The more insurmountable the obstacle, the bigger the victory. We don't cheer on protagonists that face inconveniences. We root for heroes that face the impossible.

 The worse the odds, the sweeter the win.
"So Jesus moves toward the tomb....He tells some of the men to remove the stone from the grave's opening. Martha is horrified. It was hard enough to bury Lazarus's lifeless body, but to open the tomb after four days and face the stench and decomposition is too much. Jesus senses her panic. He turns to her and reminds her to trust him. He's simple and clear here. No matter how things appear, Martha, believe."
No matter how things appear. No matter. Believe.

Final isn't always final

You may believe there is no hope left. Your dream is four days dead. It's died the death of deaths. It's past revival. And, if you think it's all up to you, that would be correct.

But, with God, the dead rise.

They shake off the earth that buried them. They breathe again. They awaken and start anew. They walk out of that tomb. They shrug off their burial clothes. They call out to friends and family and joy returns. They rescue the mourners. They officiate the celebration. They toast to the new day and the bright future. They restore our lost faith. They revive our defeated heart. They make everything new again.

They live. Even though they were dead.

Death isn't always death

Lazarus came to me today, which is so like him, always showing up when he's not expected. His life, his death, his life again, I woke up thinking about him and his story and, of course, his sister Martha.

What were those days like for her? Those hours sitting by the window, staring down the road, desperate to see a glimpse of Jesus in the distance and seeing nothing. All the while her brother perishes beside her.

Then he's gone. And the days tick by. One. Then two. Three. And finally four.

Did she watch the sun rise on that morning? Did she grieve anew at, yet again, her loss of hope? Did she feel unloved, overlooked, or even rejected by Jesus?

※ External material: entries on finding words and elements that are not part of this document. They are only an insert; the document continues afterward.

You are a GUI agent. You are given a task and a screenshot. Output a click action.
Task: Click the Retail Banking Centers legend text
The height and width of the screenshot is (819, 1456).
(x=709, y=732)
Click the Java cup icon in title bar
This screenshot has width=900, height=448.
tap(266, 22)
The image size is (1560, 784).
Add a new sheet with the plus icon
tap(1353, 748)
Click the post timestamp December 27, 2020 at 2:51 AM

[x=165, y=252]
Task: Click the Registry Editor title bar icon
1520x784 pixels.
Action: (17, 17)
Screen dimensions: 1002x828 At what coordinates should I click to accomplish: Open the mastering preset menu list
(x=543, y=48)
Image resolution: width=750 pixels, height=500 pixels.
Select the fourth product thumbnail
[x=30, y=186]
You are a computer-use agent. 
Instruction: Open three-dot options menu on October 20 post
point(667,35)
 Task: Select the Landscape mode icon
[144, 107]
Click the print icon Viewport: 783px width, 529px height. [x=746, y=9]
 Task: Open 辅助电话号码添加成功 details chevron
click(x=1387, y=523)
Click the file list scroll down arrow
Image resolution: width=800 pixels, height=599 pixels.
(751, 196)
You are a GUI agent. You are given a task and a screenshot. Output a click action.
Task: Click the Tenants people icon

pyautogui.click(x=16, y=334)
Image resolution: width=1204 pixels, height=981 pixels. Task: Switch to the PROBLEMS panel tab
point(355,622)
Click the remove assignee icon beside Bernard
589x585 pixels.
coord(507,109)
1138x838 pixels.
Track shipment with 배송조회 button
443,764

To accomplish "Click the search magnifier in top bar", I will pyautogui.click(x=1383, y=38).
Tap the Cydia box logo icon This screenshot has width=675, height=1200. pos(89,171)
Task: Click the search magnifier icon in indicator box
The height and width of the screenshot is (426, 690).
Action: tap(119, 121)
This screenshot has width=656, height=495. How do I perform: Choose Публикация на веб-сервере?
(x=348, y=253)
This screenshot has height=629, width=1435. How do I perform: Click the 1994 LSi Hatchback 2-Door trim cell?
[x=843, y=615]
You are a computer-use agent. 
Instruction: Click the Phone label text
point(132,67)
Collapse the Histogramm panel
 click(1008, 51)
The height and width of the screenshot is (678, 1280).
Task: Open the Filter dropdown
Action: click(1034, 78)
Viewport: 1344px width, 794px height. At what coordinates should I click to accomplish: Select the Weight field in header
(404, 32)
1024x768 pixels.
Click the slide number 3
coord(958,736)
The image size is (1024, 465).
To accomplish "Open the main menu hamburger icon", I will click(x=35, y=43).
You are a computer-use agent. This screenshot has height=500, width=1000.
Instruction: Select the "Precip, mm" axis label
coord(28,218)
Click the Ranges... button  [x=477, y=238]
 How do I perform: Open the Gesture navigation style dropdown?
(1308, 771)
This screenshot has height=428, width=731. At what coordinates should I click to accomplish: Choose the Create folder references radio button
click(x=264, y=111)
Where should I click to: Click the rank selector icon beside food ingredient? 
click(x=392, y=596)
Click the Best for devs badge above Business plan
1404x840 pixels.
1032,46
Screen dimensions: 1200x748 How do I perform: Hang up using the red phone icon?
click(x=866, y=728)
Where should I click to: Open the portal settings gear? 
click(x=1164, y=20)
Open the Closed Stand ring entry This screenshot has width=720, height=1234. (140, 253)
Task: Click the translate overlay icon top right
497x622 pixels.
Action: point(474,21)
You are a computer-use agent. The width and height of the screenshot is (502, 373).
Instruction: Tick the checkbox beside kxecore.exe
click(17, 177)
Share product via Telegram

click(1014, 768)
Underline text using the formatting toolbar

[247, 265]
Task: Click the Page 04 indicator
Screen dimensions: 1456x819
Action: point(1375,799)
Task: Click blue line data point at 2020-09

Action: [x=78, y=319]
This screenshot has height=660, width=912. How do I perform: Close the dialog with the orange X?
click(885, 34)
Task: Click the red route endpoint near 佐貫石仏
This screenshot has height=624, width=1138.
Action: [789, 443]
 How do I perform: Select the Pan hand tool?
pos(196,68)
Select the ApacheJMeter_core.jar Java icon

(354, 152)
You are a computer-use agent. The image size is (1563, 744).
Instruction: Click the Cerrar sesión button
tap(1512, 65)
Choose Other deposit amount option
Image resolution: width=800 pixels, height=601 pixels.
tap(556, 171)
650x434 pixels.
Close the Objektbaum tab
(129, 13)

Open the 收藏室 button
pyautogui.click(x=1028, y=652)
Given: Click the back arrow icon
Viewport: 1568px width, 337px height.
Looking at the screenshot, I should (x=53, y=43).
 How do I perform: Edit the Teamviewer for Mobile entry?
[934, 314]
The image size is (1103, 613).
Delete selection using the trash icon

Today, on Good Friday, Jesus' disciples experienced a similar defeat. They dreamed the dream of a Jewish King. That king died on a cross today. It wasn't how the story was supposed to end.

But the story wasn't over. A bigger, better dream was actually beginning. This was the first step. An earthly king? Oh, no. What they thought was death was actually God showing them He could do so much better than what they imagined.

How about a heavenly kingdom that never ends. A house right next door to Him. A love that forgives all. A savior that gave everything. And, just because God is a ridiculous kind of giver, an eternity with no tears or sorrow.

It was all coming. Even when Jesus died. Even when they buried Him in the tomb. Even as the days passed in fear and grief. Resurrection was coming.

No matter how things appear. No matter. Believe.


keith said...

Beautiful! ..thank you

Jackson said...

Beautifully illustrated faith in its clearest form. Hope that is not seen in our flesh is as real as real can be when seen by the eye of faith.